→ **MATERIAL FOR THIS TASK**
++++

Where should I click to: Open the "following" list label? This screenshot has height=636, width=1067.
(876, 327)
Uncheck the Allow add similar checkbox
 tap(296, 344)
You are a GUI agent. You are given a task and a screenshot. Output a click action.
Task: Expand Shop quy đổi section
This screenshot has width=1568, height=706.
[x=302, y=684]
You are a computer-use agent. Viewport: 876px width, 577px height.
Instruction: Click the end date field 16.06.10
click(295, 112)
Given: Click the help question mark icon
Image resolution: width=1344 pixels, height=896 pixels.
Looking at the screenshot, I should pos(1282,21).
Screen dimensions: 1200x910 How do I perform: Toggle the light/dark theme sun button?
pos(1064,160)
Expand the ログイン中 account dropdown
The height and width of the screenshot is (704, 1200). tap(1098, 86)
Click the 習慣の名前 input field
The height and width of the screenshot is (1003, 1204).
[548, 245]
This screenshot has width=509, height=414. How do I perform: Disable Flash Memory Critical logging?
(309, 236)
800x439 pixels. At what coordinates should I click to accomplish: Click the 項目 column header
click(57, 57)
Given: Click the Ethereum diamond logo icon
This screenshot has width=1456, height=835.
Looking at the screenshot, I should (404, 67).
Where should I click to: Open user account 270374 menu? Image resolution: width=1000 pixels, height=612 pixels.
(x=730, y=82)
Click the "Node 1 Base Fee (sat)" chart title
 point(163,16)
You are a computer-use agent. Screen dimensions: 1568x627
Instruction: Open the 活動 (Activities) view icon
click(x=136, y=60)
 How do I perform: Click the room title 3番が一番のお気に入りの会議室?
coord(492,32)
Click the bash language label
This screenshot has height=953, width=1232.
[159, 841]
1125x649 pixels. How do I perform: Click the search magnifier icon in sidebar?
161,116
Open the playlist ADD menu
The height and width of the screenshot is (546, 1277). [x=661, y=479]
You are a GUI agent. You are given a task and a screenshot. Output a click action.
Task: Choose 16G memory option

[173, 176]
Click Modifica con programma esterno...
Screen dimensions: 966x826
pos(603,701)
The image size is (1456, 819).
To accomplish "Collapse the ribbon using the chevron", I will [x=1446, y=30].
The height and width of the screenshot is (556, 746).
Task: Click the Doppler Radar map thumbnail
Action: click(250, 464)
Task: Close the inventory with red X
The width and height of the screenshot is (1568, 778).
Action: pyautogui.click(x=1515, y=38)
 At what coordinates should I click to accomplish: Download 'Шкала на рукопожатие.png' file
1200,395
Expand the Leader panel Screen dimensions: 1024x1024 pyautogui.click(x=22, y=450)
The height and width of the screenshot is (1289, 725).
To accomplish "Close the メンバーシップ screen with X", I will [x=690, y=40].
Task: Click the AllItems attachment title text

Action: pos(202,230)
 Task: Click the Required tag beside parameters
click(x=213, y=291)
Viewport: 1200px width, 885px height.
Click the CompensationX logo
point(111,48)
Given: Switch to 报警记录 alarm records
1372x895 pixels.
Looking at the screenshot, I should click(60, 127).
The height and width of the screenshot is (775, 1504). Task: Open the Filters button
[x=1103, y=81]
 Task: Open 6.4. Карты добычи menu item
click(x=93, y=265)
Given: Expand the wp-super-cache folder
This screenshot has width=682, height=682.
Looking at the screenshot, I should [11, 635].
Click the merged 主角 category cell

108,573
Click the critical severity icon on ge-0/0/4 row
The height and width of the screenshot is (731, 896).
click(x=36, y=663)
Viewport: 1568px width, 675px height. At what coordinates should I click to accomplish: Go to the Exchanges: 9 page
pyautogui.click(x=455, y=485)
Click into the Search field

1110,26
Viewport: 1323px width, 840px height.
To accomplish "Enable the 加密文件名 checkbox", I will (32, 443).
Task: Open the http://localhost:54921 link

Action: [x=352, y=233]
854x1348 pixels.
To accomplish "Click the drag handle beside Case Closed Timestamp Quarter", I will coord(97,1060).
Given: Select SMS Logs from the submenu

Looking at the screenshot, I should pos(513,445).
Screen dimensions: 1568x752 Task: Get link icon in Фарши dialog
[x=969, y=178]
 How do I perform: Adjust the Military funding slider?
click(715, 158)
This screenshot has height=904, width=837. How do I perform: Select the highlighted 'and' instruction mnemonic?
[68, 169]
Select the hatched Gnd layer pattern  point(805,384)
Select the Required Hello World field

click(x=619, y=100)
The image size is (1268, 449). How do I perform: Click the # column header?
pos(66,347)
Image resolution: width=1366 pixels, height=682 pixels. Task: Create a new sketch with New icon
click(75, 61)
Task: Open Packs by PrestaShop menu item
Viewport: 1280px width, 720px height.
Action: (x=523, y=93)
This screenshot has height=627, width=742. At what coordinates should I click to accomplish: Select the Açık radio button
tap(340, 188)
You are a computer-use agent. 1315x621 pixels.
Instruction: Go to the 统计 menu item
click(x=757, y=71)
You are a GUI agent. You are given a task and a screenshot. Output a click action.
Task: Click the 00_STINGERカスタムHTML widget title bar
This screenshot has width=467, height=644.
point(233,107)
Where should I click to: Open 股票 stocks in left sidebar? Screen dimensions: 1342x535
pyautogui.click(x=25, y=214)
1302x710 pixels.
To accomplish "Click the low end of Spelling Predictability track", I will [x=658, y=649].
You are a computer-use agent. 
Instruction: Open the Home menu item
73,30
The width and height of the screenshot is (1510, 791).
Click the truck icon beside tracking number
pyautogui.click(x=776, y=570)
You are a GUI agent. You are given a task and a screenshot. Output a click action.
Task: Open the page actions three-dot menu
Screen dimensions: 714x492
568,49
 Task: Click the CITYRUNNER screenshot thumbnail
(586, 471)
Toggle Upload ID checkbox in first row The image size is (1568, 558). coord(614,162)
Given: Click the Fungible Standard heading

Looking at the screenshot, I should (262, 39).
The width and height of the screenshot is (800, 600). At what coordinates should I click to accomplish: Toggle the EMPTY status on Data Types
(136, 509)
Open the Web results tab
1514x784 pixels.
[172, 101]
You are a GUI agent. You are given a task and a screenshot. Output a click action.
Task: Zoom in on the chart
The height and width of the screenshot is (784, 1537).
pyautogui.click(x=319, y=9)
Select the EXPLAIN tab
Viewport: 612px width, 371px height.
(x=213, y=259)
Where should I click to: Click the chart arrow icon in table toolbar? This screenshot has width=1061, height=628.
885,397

++++

→ **WHAT IS BEING ASKED**
Find the word "computer" in the records and pull out each line that has it.

→ **RESPONSE BELOW**
You are a computer-use agent. Viewport: 876px width, 577px height.
You are a computer-use agent. Screen dimensions: 1568x627
You are a computer-use agent. 1315x621 pixels.
You are a computer-use agent. 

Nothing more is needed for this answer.